--- START ---
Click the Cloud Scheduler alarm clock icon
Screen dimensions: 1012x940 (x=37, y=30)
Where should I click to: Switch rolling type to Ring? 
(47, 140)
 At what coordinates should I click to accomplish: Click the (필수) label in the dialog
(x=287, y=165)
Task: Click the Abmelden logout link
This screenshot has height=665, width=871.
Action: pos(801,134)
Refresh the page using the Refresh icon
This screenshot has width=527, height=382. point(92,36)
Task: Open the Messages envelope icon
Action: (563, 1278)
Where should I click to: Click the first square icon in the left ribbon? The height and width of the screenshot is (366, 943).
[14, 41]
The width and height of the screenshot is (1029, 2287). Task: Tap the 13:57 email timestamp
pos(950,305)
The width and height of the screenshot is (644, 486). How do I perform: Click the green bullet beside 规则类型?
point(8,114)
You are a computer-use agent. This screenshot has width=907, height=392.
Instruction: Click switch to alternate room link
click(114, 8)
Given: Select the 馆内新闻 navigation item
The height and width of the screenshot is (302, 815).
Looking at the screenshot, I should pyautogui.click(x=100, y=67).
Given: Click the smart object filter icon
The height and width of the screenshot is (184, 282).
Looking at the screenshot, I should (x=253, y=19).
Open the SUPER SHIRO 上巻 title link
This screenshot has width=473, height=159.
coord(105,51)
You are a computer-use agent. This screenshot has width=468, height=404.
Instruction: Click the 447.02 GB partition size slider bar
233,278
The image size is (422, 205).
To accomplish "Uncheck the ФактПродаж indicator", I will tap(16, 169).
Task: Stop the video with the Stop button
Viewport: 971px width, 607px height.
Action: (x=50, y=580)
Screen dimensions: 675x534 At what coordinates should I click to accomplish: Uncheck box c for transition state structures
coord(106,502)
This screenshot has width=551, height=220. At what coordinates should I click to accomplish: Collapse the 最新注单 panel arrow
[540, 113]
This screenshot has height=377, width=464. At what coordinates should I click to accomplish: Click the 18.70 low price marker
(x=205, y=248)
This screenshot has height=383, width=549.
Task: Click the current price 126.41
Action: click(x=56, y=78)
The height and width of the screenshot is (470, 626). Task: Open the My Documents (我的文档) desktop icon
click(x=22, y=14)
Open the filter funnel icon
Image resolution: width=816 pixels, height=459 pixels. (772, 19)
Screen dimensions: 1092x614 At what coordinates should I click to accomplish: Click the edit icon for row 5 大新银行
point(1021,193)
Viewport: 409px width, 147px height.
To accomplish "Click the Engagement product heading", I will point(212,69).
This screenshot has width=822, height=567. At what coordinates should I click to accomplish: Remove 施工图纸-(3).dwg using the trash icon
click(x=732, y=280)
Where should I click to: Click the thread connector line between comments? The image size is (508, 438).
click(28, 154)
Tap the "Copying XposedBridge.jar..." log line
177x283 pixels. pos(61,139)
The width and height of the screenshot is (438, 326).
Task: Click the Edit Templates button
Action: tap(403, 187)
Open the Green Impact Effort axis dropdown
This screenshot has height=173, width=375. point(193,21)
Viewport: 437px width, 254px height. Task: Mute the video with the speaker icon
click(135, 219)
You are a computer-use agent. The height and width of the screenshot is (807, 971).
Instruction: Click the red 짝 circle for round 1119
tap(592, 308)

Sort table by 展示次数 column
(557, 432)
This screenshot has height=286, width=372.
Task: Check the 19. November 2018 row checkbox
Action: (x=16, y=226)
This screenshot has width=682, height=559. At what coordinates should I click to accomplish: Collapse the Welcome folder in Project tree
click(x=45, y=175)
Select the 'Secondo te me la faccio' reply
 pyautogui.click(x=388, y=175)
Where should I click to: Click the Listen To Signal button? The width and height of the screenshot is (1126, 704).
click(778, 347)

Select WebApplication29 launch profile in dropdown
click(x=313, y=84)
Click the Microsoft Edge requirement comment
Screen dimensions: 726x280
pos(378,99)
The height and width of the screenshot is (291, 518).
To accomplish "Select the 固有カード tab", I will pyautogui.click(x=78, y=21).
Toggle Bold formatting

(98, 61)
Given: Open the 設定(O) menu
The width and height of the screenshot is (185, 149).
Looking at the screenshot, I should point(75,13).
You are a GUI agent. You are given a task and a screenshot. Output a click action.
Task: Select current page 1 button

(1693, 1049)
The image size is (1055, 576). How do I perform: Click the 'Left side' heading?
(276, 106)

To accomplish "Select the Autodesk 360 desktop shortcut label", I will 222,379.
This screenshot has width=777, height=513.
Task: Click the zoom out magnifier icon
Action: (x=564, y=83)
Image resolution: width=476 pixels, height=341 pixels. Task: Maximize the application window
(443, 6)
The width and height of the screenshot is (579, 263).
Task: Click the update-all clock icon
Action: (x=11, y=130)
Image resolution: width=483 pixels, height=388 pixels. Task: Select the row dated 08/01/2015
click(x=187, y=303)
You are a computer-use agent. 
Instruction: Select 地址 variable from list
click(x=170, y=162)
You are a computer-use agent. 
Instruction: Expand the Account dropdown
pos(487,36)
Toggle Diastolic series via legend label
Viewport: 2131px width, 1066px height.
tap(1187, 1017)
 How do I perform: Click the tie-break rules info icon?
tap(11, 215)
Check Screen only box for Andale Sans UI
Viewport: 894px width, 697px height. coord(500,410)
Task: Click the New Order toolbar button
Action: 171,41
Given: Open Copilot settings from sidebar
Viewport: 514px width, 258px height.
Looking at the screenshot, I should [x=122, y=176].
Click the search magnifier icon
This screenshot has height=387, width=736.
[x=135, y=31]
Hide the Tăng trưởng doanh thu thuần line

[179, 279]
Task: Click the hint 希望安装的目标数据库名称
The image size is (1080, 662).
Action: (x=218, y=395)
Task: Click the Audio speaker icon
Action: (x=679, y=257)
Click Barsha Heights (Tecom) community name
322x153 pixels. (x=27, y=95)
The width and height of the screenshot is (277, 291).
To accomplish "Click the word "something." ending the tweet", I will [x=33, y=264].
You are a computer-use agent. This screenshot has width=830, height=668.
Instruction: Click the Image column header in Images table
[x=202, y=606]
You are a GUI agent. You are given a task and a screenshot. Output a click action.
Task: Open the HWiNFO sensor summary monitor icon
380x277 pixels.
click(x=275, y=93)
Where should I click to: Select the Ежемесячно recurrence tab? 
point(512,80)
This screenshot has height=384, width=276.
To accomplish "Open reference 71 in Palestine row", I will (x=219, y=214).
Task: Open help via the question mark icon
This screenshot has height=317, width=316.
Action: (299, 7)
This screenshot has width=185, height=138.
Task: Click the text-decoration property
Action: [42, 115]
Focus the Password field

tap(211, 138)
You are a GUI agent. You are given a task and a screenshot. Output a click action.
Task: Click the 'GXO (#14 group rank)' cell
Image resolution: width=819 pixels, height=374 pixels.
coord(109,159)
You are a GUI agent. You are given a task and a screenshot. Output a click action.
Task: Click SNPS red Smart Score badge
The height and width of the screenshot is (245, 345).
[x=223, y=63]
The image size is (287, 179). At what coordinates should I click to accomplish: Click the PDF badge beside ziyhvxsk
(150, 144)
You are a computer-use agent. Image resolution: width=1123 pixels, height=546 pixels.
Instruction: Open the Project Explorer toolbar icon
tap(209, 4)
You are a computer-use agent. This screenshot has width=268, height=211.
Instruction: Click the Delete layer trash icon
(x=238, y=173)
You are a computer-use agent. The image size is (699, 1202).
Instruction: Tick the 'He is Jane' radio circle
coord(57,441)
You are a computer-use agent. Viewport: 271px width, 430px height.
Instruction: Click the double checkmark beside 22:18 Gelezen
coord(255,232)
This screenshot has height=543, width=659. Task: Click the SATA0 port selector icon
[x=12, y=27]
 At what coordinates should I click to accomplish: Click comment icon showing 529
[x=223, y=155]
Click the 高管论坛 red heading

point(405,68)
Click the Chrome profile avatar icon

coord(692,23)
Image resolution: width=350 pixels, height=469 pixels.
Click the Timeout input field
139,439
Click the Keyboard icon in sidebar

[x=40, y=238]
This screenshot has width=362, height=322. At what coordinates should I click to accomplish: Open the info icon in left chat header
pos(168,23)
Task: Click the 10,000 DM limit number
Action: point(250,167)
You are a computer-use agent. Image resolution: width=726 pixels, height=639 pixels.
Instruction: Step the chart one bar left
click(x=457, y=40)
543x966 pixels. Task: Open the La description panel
--- END ---
_DESCRIPTION OF THE TASK_. Across all lines above, count those with the string "computer". Only the number is wanted.

_RESPONSE_. 11